:: EXERCISE INPUTS ::
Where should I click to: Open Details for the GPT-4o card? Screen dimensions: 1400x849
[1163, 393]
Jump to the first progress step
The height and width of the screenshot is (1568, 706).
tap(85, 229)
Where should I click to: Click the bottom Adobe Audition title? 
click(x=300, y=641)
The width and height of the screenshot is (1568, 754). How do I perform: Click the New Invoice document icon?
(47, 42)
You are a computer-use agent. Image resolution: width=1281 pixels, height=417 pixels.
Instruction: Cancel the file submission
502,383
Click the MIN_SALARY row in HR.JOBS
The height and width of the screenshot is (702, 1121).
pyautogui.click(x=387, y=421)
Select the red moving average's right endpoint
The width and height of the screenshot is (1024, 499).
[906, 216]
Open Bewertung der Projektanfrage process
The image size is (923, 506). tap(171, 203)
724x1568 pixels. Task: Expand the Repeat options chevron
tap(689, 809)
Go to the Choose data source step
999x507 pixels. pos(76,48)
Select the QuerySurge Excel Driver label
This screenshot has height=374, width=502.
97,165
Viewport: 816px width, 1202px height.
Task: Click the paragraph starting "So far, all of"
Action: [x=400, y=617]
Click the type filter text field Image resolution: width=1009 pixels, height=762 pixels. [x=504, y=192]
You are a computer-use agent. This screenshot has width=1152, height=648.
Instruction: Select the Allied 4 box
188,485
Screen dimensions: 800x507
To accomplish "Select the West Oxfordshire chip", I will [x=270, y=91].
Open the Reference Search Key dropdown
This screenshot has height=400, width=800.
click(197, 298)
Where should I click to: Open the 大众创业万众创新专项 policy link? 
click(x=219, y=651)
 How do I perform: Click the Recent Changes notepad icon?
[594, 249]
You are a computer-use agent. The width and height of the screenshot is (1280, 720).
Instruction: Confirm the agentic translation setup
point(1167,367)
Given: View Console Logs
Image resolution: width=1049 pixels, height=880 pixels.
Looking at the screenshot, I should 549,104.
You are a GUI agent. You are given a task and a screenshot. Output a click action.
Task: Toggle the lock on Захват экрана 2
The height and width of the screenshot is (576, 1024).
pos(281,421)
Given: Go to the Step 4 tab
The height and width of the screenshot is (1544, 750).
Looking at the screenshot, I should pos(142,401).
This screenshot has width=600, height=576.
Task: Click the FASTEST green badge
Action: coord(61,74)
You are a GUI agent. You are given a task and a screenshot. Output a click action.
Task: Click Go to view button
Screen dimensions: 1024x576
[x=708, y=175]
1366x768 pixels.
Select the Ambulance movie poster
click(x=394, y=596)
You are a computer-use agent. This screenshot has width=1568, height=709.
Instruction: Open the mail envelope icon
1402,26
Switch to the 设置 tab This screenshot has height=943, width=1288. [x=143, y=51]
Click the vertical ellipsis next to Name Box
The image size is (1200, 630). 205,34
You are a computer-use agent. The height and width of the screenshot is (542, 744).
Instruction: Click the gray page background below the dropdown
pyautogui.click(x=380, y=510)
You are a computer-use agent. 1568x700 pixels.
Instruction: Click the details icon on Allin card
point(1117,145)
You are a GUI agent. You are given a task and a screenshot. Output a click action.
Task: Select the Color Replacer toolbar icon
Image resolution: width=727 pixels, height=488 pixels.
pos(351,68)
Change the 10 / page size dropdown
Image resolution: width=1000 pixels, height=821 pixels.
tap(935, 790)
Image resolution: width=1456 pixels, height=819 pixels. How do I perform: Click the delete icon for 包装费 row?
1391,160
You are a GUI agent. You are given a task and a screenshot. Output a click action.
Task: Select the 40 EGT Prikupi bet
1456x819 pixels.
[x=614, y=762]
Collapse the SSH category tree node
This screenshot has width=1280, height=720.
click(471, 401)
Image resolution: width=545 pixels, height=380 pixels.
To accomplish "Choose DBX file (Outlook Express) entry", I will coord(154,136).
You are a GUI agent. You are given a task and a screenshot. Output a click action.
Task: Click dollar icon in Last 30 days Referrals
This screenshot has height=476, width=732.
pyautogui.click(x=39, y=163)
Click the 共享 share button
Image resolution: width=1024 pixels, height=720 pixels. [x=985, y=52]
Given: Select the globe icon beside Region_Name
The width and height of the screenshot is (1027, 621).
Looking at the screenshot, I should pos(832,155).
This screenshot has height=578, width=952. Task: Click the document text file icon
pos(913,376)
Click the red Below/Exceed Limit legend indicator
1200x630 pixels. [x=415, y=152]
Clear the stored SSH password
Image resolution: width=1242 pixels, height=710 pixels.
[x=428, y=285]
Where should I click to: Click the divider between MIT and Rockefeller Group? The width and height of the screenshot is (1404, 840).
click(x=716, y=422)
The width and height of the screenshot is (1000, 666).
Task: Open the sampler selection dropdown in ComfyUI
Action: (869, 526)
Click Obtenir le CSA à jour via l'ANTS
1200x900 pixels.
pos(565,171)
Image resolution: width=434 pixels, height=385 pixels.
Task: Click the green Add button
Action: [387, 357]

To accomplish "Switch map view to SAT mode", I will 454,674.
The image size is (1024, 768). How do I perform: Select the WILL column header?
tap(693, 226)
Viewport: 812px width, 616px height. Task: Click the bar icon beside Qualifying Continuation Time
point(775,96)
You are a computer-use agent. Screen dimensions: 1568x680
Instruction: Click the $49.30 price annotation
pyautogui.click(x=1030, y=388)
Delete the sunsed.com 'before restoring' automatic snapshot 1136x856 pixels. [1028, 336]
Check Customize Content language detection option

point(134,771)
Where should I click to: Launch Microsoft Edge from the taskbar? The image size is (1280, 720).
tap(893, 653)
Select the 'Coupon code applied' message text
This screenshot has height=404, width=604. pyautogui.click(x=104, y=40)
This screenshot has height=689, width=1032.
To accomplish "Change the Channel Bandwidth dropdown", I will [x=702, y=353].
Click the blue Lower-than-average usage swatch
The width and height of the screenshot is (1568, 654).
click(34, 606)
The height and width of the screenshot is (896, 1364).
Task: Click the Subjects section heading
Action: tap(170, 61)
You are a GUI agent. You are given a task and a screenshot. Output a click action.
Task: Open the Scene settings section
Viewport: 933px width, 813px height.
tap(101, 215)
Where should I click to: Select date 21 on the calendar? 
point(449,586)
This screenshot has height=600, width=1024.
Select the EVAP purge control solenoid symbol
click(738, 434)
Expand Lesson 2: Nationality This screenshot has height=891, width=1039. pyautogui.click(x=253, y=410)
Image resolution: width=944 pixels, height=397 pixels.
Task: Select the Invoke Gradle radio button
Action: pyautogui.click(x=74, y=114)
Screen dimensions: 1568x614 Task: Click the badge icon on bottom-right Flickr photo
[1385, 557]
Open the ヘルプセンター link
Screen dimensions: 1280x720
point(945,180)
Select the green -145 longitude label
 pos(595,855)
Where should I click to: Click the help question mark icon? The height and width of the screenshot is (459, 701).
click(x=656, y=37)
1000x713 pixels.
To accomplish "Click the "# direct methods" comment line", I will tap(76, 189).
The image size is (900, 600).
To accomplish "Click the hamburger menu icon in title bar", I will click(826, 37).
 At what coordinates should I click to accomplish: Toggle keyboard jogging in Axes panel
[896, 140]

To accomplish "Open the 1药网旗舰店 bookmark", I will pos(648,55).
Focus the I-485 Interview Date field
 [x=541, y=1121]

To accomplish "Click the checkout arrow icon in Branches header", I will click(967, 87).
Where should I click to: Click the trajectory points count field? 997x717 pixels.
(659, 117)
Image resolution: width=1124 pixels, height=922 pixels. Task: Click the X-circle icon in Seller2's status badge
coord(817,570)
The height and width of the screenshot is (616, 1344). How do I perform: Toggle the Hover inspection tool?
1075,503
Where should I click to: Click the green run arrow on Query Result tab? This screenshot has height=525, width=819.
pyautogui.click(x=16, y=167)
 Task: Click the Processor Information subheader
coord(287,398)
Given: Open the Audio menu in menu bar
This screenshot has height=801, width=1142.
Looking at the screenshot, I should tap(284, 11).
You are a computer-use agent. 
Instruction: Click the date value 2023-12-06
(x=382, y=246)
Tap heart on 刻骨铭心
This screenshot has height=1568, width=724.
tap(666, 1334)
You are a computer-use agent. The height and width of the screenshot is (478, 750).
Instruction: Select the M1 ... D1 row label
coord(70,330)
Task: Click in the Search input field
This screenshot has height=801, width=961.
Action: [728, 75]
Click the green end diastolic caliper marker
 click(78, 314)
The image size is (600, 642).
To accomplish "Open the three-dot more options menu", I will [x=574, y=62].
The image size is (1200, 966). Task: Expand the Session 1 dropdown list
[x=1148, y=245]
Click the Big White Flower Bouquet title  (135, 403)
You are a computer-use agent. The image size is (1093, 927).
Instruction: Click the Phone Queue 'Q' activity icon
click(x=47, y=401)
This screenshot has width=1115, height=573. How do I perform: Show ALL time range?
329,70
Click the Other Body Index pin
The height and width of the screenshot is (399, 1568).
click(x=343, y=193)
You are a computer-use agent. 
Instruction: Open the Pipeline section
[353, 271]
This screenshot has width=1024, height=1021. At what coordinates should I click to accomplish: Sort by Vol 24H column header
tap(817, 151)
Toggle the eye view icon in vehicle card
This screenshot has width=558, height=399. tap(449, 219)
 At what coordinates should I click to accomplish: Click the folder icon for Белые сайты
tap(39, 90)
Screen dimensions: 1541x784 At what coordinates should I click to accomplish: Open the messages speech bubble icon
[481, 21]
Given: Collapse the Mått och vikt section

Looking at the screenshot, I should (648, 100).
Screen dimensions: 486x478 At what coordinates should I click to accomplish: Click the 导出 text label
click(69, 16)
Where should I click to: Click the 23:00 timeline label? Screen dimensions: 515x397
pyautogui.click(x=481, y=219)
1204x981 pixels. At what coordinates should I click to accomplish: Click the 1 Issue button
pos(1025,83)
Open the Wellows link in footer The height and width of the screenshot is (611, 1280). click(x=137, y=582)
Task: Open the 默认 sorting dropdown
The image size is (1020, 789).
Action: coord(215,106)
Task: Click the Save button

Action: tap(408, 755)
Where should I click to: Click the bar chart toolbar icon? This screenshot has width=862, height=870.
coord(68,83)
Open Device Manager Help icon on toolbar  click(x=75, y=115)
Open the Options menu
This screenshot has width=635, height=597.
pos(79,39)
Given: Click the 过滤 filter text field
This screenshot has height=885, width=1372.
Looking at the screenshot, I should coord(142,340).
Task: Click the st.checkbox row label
:::
INSTRUCTIONS FOR THE TASK — What lines above contain "Search"? Copy them out.

ANSWER BOX —
Open the Reference Search Key dropdown
Task: Click in the Search input field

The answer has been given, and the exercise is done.